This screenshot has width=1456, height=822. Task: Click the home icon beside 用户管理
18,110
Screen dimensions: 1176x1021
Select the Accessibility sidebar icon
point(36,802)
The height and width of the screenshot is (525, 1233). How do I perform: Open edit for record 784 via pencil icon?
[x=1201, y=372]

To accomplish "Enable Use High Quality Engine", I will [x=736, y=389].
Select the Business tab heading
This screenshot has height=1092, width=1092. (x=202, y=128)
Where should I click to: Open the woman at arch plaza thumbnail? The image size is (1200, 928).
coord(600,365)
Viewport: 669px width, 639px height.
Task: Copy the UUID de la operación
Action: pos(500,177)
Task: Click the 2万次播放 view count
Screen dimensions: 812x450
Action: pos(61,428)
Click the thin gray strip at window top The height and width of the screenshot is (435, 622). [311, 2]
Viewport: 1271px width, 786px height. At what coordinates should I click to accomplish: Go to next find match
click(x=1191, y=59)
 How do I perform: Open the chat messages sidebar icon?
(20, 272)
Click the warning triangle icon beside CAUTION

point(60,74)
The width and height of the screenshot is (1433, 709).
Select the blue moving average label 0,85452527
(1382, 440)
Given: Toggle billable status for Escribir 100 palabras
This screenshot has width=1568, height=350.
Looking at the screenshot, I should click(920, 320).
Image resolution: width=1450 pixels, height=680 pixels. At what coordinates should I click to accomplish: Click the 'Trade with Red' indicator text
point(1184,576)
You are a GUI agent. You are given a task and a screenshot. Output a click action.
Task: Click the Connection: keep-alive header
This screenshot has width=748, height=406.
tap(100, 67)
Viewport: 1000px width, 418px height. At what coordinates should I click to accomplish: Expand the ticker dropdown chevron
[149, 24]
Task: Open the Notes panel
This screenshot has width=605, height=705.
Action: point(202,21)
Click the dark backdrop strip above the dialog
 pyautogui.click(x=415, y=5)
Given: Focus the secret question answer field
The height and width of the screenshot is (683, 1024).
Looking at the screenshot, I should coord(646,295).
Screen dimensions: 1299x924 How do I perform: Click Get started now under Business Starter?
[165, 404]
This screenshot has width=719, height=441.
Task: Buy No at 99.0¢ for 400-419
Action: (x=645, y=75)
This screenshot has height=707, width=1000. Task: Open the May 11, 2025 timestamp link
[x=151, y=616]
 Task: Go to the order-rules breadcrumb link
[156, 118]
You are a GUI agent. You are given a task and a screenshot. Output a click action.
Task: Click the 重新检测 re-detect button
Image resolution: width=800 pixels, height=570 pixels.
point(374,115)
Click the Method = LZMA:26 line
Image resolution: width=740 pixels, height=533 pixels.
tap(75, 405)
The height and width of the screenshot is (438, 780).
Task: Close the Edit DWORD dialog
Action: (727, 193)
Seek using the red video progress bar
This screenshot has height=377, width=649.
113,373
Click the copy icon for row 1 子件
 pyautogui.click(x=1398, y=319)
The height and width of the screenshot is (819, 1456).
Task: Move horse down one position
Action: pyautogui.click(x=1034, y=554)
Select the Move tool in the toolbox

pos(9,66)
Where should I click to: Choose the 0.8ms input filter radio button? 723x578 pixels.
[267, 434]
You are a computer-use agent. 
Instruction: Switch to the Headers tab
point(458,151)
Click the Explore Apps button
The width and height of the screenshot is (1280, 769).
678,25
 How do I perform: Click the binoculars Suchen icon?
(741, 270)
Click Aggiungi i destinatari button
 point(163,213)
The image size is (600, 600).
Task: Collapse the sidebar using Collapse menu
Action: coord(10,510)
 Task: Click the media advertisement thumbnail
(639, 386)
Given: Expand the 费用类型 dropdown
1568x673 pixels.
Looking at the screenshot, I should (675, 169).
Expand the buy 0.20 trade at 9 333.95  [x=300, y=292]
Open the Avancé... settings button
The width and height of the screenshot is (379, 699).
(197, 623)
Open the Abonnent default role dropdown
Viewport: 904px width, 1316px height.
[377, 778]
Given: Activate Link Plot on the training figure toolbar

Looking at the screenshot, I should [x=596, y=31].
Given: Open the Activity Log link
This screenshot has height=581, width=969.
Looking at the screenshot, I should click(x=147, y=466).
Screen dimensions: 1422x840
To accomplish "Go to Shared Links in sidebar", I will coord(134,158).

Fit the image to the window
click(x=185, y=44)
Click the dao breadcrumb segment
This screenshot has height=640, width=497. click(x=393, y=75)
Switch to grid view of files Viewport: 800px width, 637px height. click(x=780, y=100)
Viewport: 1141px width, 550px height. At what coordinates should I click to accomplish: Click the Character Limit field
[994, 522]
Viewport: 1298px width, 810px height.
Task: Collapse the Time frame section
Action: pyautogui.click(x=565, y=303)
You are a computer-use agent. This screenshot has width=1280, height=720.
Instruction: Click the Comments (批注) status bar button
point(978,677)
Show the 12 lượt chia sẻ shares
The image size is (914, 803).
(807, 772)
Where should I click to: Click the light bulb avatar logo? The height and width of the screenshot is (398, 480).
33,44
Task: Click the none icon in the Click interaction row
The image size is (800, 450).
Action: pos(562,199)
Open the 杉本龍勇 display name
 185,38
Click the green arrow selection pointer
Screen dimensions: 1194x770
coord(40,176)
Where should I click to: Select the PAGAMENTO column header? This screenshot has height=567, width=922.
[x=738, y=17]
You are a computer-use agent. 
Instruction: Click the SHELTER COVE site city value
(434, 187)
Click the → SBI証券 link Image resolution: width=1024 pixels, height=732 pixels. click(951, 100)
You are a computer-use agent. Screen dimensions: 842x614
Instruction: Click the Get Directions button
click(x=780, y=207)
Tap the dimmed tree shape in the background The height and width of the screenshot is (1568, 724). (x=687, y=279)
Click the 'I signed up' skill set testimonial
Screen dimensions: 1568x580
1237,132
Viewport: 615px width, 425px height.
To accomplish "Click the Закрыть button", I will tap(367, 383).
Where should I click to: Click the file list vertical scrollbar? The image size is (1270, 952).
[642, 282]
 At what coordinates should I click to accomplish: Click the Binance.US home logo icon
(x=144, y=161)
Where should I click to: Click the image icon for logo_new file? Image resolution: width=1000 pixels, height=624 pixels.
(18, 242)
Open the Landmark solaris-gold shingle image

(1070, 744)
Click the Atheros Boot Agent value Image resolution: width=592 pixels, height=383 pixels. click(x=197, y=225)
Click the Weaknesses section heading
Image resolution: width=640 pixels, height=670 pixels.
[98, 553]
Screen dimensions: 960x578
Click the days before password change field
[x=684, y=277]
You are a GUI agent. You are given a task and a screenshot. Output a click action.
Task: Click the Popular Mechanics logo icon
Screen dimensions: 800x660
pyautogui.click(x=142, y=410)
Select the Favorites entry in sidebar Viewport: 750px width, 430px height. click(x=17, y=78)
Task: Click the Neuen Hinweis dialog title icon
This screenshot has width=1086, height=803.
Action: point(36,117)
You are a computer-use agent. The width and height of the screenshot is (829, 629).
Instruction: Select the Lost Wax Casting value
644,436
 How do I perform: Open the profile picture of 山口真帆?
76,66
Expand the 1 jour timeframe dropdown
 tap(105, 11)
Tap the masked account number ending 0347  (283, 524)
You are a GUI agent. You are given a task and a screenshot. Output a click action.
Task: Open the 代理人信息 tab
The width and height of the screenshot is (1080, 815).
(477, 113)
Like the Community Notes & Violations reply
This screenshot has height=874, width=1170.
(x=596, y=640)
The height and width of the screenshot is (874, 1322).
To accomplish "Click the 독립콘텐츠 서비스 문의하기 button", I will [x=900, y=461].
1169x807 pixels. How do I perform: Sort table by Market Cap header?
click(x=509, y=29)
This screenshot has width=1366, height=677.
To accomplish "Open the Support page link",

-=-=-

### EXERCISE:
Find the string "will" in the entries above. Copy each line where it occurs.

### ANSWER SPACE:
To accomplish "Enable Use High Quality Engine", I will [x=736, y=389].
To accomplish "Go to Shared Links in sidebar", I will coord(134,158).
To accomplish "Click the Закрыть button", I will tap(367, 383).
To accomplish "Click the 독립콘텐츠 서비스 문의하기 button", I will [x=900, y=461].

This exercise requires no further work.